Simple Summary Despite the approval of new targeted therapies for pancreatic neuroendocrine tumors (PanNETs) over the past decades, the early identification of resistant tumors remains the major challenge, mainly because clear signs of tumor shrinkage are rarely achieved by imaging assessment. Starting from the hypothesis that angiogenesis can be implicated in the resistance to mTOR inhibitors, we evaluated a specific angiogenesis panel (through the measurement of soluble biomarkers for angiogenesis turnover, circulating endothelial cells, and circulating progenitors) as possible predictors of resistance to everolimus or everolimus efficacy in PanNETs. Our study showed that none of the investigated categories of biomarkers had a predictive value for everolimus resistance or efficacy. However, we suggest that circulating endothelial progenitors might be surrogate biomarkers for angiogenesis activity in PanNETs during everolimus treatment, and their baseline levels might correlate with survival outcomes. These data have never been reported before for NETs.

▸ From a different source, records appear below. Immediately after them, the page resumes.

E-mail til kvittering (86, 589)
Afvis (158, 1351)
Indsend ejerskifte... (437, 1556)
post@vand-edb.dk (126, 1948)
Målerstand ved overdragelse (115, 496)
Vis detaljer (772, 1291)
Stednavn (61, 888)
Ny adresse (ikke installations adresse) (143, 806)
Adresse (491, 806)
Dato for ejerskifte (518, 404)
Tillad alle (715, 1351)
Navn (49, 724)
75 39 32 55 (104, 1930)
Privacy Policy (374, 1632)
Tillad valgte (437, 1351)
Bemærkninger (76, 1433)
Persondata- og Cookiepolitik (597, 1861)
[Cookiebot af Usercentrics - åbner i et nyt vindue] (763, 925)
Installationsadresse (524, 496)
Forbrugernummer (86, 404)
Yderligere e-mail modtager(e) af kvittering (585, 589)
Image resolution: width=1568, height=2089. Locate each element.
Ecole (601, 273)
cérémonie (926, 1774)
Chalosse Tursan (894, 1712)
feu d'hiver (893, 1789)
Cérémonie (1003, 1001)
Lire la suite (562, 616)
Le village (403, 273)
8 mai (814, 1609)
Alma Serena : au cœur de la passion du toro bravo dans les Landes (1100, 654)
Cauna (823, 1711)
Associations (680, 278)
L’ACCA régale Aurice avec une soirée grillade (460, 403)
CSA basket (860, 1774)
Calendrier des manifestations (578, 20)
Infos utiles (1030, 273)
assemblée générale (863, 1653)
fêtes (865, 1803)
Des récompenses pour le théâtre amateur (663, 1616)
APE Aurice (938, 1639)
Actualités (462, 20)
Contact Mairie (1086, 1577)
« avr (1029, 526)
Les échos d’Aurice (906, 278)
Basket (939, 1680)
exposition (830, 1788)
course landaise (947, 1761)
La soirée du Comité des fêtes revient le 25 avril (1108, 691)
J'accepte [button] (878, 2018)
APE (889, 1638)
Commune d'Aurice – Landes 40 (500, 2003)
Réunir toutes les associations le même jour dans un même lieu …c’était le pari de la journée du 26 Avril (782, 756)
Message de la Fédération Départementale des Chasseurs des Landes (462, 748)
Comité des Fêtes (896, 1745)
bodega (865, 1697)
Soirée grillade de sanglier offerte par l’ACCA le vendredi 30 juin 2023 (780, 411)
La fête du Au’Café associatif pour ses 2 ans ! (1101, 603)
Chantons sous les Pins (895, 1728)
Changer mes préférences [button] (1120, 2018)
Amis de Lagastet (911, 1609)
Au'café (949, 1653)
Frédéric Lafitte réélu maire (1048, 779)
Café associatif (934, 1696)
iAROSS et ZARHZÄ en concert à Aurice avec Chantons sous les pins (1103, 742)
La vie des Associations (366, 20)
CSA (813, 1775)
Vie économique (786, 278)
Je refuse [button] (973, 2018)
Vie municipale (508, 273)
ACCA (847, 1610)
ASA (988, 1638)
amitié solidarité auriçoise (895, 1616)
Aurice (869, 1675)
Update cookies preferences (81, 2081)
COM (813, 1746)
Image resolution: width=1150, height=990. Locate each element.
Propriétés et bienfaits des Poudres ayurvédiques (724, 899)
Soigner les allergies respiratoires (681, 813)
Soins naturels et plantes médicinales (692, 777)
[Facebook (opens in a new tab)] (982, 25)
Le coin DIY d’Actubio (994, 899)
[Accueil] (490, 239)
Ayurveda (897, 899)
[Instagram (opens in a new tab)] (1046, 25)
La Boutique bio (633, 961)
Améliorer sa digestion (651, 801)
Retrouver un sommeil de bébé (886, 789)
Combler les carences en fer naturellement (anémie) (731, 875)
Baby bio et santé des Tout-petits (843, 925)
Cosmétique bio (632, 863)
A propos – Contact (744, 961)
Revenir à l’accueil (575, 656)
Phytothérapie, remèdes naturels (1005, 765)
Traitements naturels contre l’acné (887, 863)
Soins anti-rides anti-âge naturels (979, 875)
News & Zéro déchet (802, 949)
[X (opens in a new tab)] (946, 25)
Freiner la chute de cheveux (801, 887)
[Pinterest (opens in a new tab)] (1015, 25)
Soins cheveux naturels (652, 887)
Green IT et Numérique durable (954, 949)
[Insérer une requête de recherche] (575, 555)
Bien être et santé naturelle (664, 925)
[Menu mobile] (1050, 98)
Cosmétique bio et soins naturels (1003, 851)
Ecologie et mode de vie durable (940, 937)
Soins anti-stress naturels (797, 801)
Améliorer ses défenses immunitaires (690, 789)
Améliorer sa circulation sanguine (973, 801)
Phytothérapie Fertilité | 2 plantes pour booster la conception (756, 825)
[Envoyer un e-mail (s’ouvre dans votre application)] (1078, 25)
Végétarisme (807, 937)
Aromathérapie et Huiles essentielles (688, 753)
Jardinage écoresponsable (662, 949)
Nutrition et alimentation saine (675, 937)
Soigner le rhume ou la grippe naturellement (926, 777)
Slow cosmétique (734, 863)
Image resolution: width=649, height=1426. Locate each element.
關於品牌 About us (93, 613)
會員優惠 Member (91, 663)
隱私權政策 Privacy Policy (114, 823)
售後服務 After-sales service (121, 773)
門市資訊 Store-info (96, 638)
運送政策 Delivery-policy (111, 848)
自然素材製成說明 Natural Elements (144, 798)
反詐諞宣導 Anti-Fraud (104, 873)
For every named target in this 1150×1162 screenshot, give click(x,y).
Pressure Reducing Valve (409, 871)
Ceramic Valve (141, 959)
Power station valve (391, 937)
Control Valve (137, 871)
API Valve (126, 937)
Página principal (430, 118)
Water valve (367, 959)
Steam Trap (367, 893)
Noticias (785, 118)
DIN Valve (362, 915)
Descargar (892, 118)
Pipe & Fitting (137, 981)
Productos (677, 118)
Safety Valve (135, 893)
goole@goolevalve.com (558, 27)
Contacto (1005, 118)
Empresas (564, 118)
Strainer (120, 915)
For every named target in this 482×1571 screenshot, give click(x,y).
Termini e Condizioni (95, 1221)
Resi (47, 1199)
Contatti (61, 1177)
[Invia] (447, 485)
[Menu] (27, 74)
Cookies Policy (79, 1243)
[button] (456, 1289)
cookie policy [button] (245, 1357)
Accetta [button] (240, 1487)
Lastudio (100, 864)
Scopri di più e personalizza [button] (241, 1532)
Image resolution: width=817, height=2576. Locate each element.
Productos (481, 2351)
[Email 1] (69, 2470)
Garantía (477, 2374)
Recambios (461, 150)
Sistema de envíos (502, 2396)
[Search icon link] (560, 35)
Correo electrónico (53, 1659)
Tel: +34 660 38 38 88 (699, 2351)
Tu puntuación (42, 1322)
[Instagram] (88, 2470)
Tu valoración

Background: The success of targeted therapies in the treatment of pancreatic neuroendocrine tumors has emphasized the strategy of targeting angiogenesis and the PI3K/AKT/mTOR pathway. However, the major challenge in the targeted era remains the early identification of resistant tumors especially when the efficacy is rarely associated to a clear tumor shrinkage at by imaging assessment. Methods: In this prospective study (NCT02305810) we investigated the predictive and prognostic role of soluble biomarkers of angiogenesis turnover (VEGF, bFGF, VEGFR2, TSP-1) circulating endothelial cells and progenitors, in 43 patients with metastatic panNET receiving everolimus. Results: Among all tested biomarkers, we found a specific subpopulation of circulating cells, CD31+CD140b-, with a significantly increased tumor progression hazard for values less or equal to the first quartile. Conclusion: Our study suggested the evidence that circulating cells might be surrogate biomarkers of angiogenesis activity in patients treated with everolimus and their baseline levels can be correlated with survival. However, further studies are now needed to validate the role of these cells as surrogate markers for the selection of patients to be candidates for antiangiogenic treatments.